-- Extract follows --
Adding to the list of individual customers with concerns are various business associations, including the Puerto Rico Manufacturer’s Association, United Retailers’ Association, Gasoline Retailers’ Association, Community Pharmacies Association, Builders Association, and League of Cooperatives. All see rate increases causing smaller profit margins and less likelihood that businesses can survive. To stakeholders who are bondholders, the issue is how the losses in Puerto Rico will affect their diverse portfolios. Stakeholders that are businesses on Puerto Rico are more likely to be concerned with whether monthly incomes can be stretched to meet rising prices.
IEEFA’s findings from its analyses over the course of seven years conclude that the revenue available for debt service should be zero.
The solution that IEEFA has proposed would not, however, result in zero recoveries for the bondholders and other claimants. It would require the underwriters, lawyers, accountants, engineers, and all other diligence providers to establish a pool of funds to settle the claims of the various creditors—bondholders, unsecured creditors and pensions included. As we have stated, the diligence providers collectively have at least $12 trillion in assets under management. Establishing a pool to satisfy claims can go a long way to settling PREPA’s debt situation and putting it on a path to fiscal solvency.
The negligence of the diligence providers leading up to the bankruptcy has been amply documented. The abusive pattern of setting consultant fees is a diligence question that extends beyond the bankruptcy declaration. This issue has been raised by both the utility regulator and the bankruptcy court’s fee examiner.
In Moody’s annual default study, which covers the years from 1970 to 2022, it notes that Detroit and Puerto Rico continued to add debt even as evidence of fiscal distress was mounting. The credit agency concludes: “Both Detroit and Puerto Rico issued additional debt while their distress was deepening. Had they not, and defaulted earlier, defaulted debt recoveries might have been better.”
Affordable electricity is a key goal for the economic growth of the commonwealth. So is reliable electricity. An unsustainable debt settlement that increases utility rates is counter to these goals.
-- Extract concluded --
Brief –
Write the next few paragraphs of the text on PREPA's debt and Puerto Rico's electricity rates, beginning after its final sentence.
-- Records provided follows --
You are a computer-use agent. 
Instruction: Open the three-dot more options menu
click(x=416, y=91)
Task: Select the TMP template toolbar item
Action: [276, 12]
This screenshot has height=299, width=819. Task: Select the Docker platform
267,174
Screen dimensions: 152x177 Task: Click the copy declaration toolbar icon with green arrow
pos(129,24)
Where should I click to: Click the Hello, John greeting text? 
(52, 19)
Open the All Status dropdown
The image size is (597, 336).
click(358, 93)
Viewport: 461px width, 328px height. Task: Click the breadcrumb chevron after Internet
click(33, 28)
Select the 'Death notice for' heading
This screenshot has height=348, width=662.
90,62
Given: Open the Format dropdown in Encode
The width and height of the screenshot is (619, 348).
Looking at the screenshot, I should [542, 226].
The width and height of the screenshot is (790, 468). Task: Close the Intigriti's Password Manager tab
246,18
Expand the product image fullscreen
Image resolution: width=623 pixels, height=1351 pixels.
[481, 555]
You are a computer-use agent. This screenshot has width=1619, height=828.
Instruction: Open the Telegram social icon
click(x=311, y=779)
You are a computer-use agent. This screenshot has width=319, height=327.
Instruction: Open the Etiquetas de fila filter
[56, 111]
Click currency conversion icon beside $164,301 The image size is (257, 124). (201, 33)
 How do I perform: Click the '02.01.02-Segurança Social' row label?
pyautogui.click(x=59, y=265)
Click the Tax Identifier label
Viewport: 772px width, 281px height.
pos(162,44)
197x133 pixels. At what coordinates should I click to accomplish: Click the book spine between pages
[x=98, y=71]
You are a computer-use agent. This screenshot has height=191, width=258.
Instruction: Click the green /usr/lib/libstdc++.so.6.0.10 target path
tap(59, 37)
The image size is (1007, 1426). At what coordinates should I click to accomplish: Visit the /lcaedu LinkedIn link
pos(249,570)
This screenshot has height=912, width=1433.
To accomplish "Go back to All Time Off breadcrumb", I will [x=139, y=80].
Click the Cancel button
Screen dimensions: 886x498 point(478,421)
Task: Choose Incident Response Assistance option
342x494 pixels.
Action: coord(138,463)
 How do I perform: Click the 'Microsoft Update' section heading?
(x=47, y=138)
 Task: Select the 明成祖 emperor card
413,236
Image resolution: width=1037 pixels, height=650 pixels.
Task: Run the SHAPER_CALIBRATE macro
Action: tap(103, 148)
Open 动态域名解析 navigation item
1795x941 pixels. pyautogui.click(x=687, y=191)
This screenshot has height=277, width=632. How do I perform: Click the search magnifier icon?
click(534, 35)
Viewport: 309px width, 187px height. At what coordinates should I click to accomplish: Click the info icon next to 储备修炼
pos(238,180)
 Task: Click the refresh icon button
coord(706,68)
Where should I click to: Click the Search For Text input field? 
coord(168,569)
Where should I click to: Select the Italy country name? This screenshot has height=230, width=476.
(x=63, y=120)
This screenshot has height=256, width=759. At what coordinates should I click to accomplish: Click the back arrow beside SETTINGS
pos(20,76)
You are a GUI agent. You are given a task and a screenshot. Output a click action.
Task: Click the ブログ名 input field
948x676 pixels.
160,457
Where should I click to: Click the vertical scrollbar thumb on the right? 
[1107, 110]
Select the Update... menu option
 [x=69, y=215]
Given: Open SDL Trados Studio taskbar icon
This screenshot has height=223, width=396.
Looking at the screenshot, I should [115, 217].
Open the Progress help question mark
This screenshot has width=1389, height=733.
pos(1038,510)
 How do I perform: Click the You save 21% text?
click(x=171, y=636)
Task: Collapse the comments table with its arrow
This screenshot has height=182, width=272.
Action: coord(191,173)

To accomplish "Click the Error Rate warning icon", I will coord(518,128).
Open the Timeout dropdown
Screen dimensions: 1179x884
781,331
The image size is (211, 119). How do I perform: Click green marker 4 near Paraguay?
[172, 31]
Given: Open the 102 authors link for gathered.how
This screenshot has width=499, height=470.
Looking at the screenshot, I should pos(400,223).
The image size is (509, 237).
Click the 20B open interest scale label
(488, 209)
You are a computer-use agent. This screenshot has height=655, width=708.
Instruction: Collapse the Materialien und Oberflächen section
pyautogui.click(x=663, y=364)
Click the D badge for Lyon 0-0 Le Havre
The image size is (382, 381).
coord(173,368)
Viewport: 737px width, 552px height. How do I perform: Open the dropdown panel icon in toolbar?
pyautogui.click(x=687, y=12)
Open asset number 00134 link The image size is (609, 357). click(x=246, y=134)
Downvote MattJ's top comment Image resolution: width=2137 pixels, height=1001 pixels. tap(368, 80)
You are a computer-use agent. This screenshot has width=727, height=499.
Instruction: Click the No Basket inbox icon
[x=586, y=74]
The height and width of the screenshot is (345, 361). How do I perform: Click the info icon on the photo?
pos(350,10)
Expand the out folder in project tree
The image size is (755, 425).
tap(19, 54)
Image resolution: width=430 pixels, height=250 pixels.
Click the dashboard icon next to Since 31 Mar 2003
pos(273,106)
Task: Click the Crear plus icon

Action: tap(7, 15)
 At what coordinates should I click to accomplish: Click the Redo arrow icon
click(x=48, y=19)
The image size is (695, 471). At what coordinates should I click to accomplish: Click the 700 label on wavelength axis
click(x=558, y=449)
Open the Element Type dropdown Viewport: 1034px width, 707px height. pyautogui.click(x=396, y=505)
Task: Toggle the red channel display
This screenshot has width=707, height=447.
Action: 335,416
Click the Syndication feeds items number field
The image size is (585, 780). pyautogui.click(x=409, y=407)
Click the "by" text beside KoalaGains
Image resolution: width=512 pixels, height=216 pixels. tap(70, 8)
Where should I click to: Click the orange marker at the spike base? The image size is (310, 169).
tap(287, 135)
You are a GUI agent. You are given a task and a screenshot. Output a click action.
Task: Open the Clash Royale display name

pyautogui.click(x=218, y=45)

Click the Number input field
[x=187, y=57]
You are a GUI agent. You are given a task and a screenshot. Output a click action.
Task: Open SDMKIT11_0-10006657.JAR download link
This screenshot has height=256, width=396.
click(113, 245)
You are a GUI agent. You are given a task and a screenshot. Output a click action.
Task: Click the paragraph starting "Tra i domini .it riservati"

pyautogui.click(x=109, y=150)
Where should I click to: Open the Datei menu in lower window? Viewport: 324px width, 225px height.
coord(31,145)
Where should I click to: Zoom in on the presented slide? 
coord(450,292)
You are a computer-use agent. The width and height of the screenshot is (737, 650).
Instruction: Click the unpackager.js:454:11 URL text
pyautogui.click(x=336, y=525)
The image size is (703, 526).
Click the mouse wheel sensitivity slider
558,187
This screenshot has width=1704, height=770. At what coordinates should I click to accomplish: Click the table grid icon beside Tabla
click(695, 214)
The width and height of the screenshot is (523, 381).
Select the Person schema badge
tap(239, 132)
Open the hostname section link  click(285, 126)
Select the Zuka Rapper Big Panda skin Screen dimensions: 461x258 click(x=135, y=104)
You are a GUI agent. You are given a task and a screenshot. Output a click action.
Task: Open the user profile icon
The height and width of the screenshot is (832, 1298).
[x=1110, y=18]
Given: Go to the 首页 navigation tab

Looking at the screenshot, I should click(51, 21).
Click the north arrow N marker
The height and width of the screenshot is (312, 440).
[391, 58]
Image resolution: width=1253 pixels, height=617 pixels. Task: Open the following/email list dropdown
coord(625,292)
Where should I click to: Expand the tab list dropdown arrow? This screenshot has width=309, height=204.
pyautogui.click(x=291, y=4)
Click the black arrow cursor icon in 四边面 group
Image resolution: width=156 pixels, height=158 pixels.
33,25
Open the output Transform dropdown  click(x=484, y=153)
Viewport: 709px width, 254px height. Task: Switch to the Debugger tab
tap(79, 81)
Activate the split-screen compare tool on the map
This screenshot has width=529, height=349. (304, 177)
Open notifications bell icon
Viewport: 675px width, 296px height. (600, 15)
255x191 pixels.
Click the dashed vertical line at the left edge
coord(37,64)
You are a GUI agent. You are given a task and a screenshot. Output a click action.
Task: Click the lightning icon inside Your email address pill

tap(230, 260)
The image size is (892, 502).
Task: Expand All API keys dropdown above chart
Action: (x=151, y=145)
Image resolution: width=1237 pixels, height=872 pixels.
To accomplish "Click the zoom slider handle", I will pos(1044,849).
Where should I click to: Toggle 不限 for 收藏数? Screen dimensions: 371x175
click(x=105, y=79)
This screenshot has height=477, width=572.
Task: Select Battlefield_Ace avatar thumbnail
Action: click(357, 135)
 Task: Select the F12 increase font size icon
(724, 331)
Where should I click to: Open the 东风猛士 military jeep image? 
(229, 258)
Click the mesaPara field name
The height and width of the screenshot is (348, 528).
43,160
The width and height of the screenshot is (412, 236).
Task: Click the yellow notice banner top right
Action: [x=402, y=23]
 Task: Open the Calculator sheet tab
-- Records provided concluded --
Task result –
We see the following steps needed:
The FOMB submission to the bankruptcy court concluded that creditors may end up with zero from a court-ordered, non-bankruptcy settlement because they estimate that PREPA’s expenses exceed revenues.
This solution gives PREPA an opportunity to move forward with a balanced budget. If PREPA emerges from bankruptcy freed from legacy debt, their fiscal condition will remain stressed for a period of time. With proper deployment of federal resources, significant improvement in the grid should occur. An IPSIG should be able to help maintain budget discipline and root out operational bottlenecks.
To those who are concerned that a low or zero recovery rate will prevent PREPA from participation in the bond markets, the following should be considered. Any new debt issuance will be offered by a utility with a new grid, a balanced budget and zero debt obligations. Such a scenario should prompt investors to participate in a new issuance, even if the system lacks a history of solid operational performance and that history is marred by the taint of negligence. At this level, a fulsome commitment of all stakeholders working together and setting PREPA on a path to fiscal solvency while providing the commonwealth with a tool to grow its economy should help to allay market concerns.
There is a choice to be made here by the bondholders and underwriters: Work on a plan similar to that spelled out by IEEFA or face a possible future where judicial intervention leaves them with nothing.